### Task inputs
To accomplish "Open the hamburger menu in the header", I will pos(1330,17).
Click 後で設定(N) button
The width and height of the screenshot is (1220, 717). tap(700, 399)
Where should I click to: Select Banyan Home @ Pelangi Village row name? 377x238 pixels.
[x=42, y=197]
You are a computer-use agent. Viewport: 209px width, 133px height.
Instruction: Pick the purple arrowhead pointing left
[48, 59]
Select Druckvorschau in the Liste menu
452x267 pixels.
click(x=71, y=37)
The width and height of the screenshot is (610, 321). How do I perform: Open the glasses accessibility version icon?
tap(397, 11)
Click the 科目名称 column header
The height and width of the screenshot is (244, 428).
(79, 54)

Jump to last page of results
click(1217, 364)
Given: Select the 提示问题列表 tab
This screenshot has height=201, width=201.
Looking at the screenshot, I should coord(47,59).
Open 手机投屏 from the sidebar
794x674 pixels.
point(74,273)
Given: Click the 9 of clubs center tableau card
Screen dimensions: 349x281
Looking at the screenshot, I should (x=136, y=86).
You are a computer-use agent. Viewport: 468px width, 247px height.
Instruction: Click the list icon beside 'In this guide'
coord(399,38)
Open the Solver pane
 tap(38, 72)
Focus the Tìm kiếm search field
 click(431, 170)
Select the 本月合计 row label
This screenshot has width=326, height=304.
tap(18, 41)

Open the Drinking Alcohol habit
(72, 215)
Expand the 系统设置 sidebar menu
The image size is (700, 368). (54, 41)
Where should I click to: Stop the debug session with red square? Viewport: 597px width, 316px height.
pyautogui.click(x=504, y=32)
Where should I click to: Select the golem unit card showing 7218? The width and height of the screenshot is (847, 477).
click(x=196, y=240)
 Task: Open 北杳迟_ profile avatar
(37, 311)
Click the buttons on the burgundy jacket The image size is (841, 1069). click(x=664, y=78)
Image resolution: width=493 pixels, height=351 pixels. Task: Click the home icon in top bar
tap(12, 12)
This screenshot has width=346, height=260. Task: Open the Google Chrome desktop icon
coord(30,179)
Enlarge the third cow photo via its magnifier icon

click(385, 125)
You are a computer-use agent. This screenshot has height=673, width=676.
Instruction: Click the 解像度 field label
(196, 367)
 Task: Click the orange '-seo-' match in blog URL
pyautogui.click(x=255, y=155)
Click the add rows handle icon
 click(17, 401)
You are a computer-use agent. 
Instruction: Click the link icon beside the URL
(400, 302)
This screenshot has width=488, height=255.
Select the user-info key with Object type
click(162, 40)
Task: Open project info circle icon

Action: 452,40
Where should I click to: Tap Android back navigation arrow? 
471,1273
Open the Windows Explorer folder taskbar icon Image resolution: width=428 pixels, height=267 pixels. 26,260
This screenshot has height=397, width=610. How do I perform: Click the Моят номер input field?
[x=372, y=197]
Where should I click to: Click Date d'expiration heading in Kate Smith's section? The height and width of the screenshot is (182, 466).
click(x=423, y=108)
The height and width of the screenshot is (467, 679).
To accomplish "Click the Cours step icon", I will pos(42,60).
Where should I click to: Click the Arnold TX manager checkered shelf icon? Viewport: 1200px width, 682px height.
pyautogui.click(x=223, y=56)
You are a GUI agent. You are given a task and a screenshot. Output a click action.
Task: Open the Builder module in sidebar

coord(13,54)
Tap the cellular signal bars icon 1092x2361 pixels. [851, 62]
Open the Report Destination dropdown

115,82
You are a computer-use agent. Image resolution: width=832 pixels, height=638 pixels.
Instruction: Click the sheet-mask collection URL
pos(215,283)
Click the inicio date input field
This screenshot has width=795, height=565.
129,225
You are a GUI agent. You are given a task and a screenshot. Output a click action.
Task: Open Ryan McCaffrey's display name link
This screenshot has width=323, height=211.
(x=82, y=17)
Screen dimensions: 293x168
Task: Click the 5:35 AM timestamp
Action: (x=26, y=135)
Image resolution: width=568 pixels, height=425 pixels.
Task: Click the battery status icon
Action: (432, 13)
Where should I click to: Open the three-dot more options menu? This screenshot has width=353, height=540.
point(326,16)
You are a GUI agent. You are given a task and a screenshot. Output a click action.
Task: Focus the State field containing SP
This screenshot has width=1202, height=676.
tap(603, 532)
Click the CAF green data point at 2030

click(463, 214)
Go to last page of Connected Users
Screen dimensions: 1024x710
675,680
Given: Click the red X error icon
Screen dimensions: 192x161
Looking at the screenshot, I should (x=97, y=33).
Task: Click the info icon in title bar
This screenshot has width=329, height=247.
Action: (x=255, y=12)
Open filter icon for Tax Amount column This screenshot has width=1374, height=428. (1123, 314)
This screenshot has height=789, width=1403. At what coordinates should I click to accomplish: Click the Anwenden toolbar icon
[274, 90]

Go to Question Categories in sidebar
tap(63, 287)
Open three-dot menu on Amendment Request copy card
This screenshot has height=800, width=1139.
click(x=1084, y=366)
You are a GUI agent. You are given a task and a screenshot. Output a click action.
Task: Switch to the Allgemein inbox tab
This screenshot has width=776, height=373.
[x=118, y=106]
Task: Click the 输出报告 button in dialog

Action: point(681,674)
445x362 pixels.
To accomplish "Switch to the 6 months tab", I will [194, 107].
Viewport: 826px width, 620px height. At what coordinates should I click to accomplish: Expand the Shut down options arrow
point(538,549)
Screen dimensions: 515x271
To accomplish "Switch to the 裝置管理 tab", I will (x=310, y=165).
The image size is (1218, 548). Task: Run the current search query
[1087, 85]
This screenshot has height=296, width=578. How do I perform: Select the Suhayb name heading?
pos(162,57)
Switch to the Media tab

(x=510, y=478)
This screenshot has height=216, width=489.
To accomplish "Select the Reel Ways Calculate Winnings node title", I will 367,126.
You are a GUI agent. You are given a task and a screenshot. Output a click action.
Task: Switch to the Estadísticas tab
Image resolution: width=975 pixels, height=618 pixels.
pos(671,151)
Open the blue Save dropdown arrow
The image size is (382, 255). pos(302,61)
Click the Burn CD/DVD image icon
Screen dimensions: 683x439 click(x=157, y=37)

### Problem to solve
With "header" as the search word, count the matching lines in the records and give the number alone.

### Task result
2